A fifth aspect of the present invention is a rolling device that rolls a pneumatic tire at a predetermined speed, a sound pressure sensor that measures the sound pressure of pattern noise, and a predetermined frequency range from the measured sound pressure of the pattern noise. a storage unit that stores the energy value in the predetermined frequency range when new, and the energy calculation unit that compares the energy value in the storage unit with the energy value when the product is new. a judgment unit that judges that heel-and-toe wear has occurred if the energy value obtained is greater than a predetermined value , wherein the predetermined frequency range includes a vehicle speed V per hour corresponding to the predetermined speed and the pneumatic tire. Provide a device for determining heel-and-toe wear of a pneumatic tire, which is calculated as Δf by the following formula using the minimum pitch length Dmin and the maximum pitch length Dmax of the block pitches in the tire circumferential direction of the tread pattern do.

According to the present invention, in a method and apparatus for determining heel-and-toe wear of a pneumatic tire, the energy value in a predetermined frequency range is calculated from the measured pattern noise, and the calculated energy value is compared with the energy value when the tire is new. By doing so, heel-and-toe wear can be accurately determined.

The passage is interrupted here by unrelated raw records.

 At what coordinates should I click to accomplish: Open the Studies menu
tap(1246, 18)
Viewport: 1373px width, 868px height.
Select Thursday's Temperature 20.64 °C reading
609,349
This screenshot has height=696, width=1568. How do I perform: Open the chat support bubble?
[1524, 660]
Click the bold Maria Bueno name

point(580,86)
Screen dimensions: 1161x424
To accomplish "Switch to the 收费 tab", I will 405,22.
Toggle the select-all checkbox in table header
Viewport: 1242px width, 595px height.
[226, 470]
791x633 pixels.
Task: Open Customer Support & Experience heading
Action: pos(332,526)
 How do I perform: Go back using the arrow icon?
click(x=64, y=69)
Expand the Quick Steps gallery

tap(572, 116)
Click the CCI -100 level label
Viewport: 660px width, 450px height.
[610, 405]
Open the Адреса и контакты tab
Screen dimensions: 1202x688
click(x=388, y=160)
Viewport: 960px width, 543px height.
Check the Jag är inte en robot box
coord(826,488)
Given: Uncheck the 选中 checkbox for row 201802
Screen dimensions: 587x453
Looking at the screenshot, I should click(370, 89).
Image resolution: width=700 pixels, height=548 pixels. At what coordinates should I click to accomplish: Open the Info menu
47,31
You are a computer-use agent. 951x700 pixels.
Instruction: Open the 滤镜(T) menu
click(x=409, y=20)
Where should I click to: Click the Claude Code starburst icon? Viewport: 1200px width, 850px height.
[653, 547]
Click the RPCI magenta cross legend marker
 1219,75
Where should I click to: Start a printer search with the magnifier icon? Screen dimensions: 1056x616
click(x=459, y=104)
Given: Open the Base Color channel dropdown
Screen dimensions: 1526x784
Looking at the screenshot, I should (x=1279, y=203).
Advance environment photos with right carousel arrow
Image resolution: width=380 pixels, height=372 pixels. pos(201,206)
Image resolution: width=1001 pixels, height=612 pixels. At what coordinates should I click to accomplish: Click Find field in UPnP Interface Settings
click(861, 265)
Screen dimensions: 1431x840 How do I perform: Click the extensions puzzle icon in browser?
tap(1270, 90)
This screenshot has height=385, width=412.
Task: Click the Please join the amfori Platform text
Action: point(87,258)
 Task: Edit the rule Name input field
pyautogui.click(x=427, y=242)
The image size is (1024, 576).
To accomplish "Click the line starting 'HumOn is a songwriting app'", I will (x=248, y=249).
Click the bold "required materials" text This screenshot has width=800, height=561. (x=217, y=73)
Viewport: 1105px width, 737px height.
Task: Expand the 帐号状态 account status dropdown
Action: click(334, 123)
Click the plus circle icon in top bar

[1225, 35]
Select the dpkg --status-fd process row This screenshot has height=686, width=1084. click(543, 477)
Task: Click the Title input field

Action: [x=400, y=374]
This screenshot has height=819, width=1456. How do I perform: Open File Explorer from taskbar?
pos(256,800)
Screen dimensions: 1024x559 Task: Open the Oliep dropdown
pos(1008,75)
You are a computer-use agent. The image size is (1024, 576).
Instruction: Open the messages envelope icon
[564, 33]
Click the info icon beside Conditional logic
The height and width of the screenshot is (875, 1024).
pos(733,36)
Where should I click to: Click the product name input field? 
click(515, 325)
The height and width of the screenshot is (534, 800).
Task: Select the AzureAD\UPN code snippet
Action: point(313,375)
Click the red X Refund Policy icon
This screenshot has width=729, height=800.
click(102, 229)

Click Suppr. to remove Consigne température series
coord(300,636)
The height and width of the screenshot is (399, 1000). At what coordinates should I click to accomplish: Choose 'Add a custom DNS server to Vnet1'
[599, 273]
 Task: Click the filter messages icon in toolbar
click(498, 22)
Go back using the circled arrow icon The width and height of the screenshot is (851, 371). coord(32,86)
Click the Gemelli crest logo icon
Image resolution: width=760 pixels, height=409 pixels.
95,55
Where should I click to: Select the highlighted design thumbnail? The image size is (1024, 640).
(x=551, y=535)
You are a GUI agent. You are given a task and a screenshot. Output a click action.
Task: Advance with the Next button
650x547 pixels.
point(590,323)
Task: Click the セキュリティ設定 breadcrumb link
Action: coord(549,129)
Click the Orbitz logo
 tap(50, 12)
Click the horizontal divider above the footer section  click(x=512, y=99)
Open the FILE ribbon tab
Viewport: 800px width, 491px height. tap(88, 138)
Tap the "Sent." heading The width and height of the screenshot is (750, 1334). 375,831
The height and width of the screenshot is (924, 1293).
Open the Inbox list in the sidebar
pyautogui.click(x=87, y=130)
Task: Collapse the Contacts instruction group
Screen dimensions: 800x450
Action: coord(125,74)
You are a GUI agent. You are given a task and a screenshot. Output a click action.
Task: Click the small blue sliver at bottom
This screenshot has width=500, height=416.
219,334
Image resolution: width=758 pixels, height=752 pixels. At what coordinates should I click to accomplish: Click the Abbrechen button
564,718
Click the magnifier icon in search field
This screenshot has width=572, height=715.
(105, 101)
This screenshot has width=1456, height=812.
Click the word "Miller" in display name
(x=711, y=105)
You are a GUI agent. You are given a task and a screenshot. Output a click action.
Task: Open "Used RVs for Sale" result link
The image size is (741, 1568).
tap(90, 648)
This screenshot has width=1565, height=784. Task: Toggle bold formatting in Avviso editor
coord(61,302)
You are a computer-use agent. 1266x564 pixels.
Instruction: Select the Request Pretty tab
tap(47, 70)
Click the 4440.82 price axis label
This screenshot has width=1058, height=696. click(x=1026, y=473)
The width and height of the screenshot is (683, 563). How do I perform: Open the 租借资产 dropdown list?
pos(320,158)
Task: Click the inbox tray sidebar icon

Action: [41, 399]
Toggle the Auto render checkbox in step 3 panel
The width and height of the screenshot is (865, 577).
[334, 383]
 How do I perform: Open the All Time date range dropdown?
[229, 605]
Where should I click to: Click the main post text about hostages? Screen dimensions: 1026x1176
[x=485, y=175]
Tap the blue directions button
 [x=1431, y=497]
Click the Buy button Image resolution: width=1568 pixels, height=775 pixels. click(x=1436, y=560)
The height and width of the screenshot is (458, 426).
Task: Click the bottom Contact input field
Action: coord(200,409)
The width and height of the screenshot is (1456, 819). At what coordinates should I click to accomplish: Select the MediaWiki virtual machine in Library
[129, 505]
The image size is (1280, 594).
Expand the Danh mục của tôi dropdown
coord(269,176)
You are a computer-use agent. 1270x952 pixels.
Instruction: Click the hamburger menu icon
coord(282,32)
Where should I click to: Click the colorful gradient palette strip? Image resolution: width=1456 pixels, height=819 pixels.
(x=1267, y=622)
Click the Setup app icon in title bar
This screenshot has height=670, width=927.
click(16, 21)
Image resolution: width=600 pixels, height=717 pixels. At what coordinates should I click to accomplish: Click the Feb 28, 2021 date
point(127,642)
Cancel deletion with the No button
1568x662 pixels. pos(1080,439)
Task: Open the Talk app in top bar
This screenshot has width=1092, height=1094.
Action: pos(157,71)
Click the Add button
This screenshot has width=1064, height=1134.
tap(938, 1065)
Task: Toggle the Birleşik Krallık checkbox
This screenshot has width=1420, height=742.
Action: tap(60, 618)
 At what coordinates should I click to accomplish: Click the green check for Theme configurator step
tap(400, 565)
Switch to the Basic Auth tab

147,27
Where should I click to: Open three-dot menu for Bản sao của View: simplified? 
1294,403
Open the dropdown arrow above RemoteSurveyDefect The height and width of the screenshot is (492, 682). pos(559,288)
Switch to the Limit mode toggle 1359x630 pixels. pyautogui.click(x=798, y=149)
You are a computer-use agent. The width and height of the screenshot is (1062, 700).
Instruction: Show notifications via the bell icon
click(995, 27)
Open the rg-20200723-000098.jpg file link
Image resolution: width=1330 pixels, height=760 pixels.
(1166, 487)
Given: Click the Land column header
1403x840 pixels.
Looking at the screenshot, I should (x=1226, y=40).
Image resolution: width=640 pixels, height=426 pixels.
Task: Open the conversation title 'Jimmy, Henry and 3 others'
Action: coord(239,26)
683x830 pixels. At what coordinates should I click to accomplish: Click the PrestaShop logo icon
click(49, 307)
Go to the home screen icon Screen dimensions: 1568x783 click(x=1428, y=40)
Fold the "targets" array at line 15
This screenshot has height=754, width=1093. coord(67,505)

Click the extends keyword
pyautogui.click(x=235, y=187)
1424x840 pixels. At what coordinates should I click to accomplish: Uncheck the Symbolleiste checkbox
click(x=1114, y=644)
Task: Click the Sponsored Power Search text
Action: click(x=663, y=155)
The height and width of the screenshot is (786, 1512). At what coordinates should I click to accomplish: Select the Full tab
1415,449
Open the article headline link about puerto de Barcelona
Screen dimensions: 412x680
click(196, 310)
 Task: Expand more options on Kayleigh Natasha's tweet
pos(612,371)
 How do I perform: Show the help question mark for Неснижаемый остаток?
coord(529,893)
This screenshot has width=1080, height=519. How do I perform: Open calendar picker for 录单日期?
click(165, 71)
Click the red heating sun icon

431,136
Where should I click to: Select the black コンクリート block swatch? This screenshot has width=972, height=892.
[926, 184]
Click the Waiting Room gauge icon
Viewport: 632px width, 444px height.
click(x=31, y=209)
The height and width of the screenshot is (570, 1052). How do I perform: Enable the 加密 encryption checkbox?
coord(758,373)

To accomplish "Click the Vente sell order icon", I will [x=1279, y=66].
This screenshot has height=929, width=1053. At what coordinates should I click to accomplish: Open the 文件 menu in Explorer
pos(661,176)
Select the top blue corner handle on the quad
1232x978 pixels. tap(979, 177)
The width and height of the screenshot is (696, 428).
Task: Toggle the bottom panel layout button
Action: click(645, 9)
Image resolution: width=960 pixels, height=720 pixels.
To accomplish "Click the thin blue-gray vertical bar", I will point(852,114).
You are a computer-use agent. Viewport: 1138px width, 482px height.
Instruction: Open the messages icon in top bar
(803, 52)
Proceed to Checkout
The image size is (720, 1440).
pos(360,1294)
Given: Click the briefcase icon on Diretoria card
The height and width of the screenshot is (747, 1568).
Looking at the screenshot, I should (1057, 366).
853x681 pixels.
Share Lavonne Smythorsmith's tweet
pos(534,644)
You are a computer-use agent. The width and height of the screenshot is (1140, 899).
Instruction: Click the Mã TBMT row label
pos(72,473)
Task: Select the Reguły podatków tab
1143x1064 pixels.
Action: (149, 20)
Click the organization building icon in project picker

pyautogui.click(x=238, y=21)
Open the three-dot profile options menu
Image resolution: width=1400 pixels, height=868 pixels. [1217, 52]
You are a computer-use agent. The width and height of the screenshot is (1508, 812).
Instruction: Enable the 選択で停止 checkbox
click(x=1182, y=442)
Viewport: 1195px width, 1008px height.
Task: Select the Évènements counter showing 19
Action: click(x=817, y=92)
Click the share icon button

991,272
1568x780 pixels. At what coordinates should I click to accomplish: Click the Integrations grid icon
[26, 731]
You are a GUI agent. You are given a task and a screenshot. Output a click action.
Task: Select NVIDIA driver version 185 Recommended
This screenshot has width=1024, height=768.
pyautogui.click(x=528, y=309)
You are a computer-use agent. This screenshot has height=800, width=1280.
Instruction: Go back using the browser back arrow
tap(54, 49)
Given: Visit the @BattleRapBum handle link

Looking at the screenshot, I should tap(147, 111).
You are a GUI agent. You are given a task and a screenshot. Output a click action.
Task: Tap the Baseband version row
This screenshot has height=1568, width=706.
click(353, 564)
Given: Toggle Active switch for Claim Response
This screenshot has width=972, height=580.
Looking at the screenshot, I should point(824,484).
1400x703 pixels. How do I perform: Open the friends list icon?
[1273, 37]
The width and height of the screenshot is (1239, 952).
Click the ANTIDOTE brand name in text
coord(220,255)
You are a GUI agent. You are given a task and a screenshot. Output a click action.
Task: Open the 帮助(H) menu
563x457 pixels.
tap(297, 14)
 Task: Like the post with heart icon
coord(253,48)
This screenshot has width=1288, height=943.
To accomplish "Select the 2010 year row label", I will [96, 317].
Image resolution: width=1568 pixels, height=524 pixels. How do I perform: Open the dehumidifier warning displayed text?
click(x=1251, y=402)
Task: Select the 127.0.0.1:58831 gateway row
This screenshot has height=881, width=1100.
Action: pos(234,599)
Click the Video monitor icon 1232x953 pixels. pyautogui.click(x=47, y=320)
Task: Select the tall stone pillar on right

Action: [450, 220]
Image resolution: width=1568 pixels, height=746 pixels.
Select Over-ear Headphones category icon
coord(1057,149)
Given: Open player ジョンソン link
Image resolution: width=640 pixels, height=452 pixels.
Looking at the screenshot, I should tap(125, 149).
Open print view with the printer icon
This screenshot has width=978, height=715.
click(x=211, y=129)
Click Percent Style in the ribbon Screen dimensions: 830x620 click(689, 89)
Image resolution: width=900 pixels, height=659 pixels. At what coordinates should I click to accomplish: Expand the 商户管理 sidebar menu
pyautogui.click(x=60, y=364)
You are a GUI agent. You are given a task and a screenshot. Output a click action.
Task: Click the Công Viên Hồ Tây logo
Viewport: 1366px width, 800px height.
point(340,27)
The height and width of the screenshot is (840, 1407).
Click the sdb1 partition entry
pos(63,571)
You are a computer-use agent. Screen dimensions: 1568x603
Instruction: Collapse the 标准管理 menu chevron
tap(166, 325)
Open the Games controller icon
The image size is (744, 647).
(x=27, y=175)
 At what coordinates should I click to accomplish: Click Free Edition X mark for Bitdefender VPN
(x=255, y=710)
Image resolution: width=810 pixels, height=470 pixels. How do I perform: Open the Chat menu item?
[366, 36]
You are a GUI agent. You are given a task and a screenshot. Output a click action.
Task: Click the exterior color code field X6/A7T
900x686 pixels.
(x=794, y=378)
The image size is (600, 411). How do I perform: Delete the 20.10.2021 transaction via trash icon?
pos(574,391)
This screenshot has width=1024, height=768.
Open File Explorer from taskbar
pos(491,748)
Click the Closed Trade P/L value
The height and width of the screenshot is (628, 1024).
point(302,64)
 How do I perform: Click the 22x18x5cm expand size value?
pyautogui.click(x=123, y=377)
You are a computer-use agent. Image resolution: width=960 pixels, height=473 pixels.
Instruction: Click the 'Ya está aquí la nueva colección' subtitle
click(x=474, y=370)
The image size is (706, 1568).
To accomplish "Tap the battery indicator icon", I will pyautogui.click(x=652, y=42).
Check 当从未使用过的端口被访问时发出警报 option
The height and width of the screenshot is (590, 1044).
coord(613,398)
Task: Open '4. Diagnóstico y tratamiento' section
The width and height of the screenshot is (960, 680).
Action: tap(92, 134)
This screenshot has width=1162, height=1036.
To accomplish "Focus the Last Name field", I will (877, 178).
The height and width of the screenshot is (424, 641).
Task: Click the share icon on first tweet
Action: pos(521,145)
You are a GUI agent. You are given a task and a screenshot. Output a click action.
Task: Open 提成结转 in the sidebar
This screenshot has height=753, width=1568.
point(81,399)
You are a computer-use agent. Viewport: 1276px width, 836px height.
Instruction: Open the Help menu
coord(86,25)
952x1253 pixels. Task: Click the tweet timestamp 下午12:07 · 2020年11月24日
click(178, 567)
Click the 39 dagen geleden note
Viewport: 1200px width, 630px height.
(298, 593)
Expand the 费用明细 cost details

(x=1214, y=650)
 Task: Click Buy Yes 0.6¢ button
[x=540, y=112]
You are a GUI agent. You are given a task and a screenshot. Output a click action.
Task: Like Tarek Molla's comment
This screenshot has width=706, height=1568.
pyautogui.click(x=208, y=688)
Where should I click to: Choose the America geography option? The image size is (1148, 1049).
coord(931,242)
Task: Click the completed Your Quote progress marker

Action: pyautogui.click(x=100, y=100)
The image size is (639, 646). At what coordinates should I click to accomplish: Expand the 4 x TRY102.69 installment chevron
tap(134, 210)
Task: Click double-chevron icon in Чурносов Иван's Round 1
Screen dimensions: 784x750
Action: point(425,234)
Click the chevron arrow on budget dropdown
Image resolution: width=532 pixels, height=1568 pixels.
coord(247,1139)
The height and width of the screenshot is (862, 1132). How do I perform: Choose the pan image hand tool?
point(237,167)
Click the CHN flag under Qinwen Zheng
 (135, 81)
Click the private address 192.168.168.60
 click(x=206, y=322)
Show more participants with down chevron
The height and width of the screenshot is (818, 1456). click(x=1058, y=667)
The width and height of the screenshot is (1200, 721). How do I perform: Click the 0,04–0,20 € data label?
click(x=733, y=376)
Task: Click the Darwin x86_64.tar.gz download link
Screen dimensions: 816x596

1 is a perspective view of a pneumatic tire; FIG. A development view of a portion of the tread pattern. FIG. 2 is a plan view of a pneumatic tire showing the installation positions of microphones; The side view of the rolling device of a pneumatic tire. The top view of the rolling device of a pneumatic tire. A block diagram of a control device. A graph showing the relationship between pattern noise frequency and sound pressure. The side view of the modification of the rolling device of a pneumatic tire.

Embodiments of the present invention will be described below with reference to the accompanying drawings.

In this embodiment, it is determined whether heel-and-toe wear of the pneumatic tire has occurred. The pneumatic tire 1 can be, for example, a common passenger car tire. Alternatively, it may be a truck or bus tire or the like. Henceforth, the pneumatic tire 1 is also simply referred to as the tire 1 .

Referring to FIG. 1, a tire 1 is mounted on a wheel rim 2. As shown in FIG. A tire 1 rolls on a road surface while being mounted on a wheel rim 2. - 特許庁When the tire 1 rolls on the road surface, pattern noise corresponding to the tread pattern of the tire 1 is generated. The determination method of the present embodiment determines whether or not heel-and-toe wear occurs by measuring the pattern noise. Note that illustration of the tread pattern is omitted in FIG.

Since the pattern noise may differ depending on the road surface condition, it is preferable to measure the pattern noise under a constant road surface condition in order to make an accurate determination. For example, JIS D 8301:2013 (ISO 10844:2011) may be used as the constant road surface condition.

FIG. 2 shows a developed view of part of the tread portion 10 of the tire 1 (see hatched portion in FIG. 1). Blocks 13 defined by longitudinal grooves 11 extending in the tire circumferential direction TR and lateral grooves 12 extending in the tire width direction TW are formed in the tread portion 10 .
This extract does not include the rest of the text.